Community Inclusion of Individuals with Autism Spectrum Disorders

Instructor: Lori Sturdivant

Lori has a specialist's degree in Instructional Leadership/Mild Moderate and currently serves as the Lead Teacher for The University of Southern Mississippi's Autism Project.

This lesson will provide you with some strategies that promote inclusion and acceptance of children with autism spectrum disorders. Also included are examples for implementing the strategies at the school and community levels.

Understanding Inclusion

'Inclusion' does not simply mean the placement of individuals with an autism spectrum, or communication, disorder in activities with their non-disabled peers. A true inclusive setting is a change in the way a school or community supports the specific needs of each person. Inclusive programs not only benefit individuals with disabilities but also create an atmosphere in which every person, including those who do not have disabilities, has the opportunity to be successful.

Promoting Inclusion at School

Using differentiated instruction (DI) is a great way to provide students with options in how they complete assignments and are assessed. Let's look at an example.

Objective: Students write a book report and present it to the class.

You can differentiate by:

1. Offering a manageable choice of books

2. Offering books in video and/or audio format

3. Offering a manageable choice of presentation methods, such as an oral report or a PowerPoint or Prezi presentation

These options do not alienate students with an autism spectrum disorder who may have communication problems or sensory issues. Differentiated instruction does not single students out; all students are provided with the same options. DI also benefits all students by allowing them to choose how they complete their assignments, which provides them with the chance to take ownership of their learning.
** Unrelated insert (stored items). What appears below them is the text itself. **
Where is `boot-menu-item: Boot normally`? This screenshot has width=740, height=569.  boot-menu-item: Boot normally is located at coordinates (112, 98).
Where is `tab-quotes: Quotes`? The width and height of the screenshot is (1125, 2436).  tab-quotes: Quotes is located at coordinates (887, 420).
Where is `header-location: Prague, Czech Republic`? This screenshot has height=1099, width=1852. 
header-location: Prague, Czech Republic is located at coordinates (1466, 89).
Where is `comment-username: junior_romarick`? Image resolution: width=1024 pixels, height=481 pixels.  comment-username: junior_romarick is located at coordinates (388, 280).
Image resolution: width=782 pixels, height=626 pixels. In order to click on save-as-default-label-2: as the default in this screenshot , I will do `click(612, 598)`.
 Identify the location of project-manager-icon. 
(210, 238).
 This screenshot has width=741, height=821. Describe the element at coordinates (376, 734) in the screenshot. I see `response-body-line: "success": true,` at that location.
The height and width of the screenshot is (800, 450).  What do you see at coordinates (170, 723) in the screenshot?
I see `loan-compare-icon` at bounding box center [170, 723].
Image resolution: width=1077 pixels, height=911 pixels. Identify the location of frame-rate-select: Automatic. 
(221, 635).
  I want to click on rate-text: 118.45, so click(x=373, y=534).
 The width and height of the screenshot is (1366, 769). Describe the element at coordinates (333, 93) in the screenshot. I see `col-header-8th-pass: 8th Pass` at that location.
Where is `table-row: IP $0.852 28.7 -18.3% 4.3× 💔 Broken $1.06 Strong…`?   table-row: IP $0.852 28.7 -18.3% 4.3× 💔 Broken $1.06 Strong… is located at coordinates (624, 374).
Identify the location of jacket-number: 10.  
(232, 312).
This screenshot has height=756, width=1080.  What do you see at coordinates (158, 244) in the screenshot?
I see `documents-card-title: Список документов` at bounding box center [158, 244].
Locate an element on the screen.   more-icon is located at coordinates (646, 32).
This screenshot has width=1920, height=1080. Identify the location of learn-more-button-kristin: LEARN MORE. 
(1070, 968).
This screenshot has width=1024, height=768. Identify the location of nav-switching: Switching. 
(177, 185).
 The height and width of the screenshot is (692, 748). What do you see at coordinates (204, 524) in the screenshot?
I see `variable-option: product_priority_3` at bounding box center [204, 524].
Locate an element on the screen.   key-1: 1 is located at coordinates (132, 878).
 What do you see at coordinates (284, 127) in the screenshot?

Other Inclusive Strategies for the Classroom

  • Actively teach disability awareness. These types of programs teach students about disabilities/abilities, focusing on everyone's strengths, instead of weaknesses. Educating a class can ease anxiety about students who strike their peers as 'different.'
  • Teach a social skills curriculum on a weekly basis. Formal instruction in this area teaches all students how to behave appropriately, especially those with an autism spectrum disorder, as they often have difficulties in social settings.
  • Create service-based projects so students have the opportunity to work together and reflect on their contributions. For example, students could collect and deliver canned goods for a local food bank; they could even prepare and serve a meal to the public, which would also include the community at large.